WORK TASK =
Please reproduce the entries word for word, from the first line through the line containing "The image size is (842, 1200).", including that line.

━━ SUPPLIED INFORMATION ━━

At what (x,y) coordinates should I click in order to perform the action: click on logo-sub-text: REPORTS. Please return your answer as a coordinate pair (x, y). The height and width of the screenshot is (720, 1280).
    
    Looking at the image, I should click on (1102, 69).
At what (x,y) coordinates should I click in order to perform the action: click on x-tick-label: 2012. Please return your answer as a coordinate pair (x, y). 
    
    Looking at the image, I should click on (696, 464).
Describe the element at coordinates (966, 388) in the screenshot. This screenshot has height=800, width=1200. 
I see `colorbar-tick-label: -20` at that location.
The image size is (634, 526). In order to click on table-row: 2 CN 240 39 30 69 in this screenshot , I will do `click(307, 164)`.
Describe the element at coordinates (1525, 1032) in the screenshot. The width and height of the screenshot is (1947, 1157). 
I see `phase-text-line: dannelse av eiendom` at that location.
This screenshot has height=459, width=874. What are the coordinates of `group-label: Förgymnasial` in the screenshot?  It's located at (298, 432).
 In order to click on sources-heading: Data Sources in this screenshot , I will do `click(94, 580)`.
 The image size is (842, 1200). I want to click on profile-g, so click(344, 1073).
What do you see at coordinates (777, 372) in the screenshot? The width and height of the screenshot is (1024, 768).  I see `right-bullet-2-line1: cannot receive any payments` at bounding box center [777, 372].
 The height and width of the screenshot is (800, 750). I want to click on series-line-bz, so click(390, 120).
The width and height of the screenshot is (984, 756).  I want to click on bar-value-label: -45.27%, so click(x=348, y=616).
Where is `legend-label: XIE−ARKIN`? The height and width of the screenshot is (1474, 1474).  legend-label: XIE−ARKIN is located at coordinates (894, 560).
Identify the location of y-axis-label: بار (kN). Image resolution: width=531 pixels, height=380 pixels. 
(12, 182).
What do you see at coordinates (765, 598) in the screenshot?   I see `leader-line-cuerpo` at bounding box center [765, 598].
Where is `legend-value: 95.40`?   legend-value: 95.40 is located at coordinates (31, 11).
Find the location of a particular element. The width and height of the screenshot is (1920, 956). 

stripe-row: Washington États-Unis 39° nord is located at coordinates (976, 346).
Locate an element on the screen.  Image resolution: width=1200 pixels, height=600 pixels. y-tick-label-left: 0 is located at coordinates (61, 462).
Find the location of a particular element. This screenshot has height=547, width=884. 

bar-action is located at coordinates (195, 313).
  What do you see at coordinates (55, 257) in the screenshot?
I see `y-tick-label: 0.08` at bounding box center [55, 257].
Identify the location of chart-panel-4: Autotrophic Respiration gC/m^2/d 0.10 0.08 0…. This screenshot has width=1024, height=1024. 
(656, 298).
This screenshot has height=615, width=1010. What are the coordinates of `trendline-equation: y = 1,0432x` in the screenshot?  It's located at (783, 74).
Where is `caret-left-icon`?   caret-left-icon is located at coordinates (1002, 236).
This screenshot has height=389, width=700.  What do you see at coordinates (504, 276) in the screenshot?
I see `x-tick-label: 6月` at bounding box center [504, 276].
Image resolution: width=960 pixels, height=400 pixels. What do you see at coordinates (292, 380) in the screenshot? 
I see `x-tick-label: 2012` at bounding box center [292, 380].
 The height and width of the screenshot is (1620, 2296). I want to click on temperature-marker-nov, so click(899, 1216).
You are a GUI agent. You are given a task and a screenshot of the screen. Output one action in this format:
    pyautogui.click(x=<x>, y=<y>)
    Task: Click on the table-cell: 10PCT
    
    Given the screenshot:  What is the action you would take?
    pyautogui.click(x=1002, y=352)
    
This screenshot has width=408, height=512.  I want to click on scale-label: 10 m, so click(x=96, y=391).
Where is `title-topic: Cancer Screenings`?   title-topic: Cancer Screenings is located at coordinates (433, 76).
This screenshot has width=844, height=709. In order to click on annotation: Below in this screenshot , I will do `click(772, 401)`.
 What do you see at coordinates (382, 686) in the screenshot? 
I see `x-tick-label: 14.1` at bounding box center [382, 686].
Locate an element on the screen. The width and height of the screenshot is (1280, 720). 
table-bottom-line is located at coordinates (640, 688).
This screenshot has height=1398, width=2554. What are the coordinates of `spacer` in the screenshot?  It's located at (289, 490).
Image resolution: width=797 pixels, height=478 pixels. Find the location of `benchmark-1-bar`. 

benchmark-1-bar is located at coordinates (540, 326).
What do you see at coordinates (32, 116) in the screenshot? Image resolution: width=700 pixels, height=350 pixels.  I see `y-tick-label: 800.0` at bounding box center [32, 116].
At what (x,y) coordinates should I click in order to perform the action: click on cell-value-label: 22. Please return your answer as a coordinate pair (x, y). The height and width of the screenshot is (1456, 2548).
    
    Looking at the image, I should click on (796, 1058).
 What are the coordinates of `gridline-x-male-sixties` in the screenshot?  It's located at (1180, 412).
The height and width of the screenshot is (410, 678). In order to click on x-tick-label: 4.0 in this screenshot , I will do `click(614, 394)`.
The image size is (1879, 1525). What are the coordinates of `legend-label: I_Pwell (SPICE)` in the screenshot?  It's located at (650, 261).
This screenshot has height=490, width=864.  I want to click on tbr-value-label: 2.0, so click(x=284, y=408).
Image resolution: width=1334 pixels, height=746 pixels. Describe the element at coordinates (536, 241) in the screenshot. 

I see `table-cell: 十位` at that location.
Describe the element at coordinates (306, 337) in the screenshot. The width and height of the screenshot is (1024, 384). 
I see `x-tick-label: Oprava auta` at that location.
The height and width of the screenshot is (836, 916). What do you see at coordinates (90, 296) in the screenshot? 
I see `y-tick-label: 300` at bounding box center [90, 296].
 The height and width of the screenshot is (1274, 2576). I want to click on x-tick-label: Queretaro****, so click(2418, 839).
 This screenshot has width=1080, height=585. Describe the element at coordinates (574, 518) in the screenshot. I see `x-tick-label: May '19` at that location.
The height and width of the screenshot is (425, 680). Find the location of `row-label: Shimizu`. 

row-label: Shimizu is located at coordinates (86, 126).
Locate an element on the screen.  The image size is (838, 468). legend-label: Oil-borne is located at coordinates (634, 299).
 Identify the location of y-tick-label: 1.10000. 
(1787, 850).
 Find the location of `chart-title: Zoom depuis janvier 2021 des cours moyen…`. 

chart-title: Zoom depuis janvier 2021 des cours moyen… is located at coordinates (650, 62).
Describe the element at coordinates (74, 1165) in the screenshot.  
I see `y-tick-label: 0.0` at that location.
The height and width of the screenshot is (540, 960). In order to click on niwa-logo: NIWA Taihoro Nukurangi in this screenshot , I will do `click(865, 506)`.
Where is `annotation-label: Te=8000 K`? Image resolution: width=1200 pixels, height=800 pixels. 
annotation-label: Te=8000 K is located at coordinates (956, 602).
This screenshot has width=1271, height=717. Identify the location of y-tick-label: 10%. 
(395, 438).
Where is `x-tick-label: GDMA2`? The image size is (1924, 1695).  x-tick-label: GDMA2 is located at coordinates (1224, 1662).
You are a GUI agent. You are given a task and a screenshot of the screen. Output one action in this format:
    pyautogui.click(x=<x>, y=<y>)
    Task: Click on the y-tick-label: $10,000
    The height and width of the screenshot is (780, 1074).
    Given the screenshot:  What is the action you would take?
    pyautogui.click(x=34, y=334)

━━━

WRITTEN ANSWER =
At what (x,y) coordinates should I click in order to perform the action: click on logo-sub-text: REPORTS. Please return your answer as a coordinate pair (x, y). The height and width of the screenshot is (720, 1280).
    
    Looking at the image, I should click on (1102, 69).
At what (x,y) coordinates should I click in order to perform the action: click on x-tick-label: 2012. Please return your answer as a coordinate pair (x, y). 
    
    Looking at the image, I should click on (696, 464).
Describe the element at coordinates (966, 388) in the screenshot. This screenshot has height=800, width=1200. 
I see `colorbar-tick-label: -20` at that location.
The image size is (634, 526). In order to click on table-row: 2 CN 240 39 30 69 in this screenshot , I will do `click(307, 164)`.
Describe the element at coordinates (1525, 1032) in the screenshot. The width and height of the screenshot is (1947, 1157). 
I see `phase-text-line: dannelse av eiendom` at that location.
This screenshot has height=459, width=874. What are the coordinates of `group-label: Förgymnasial` in the screenshot?  It's located at (298, 432).
 In order to click on sources-heading: Data Sources in this screenshot , I will do `click(94, 580)`.
 The image size is (842, 1200). I want to click on profile-g, so click(344, 1073).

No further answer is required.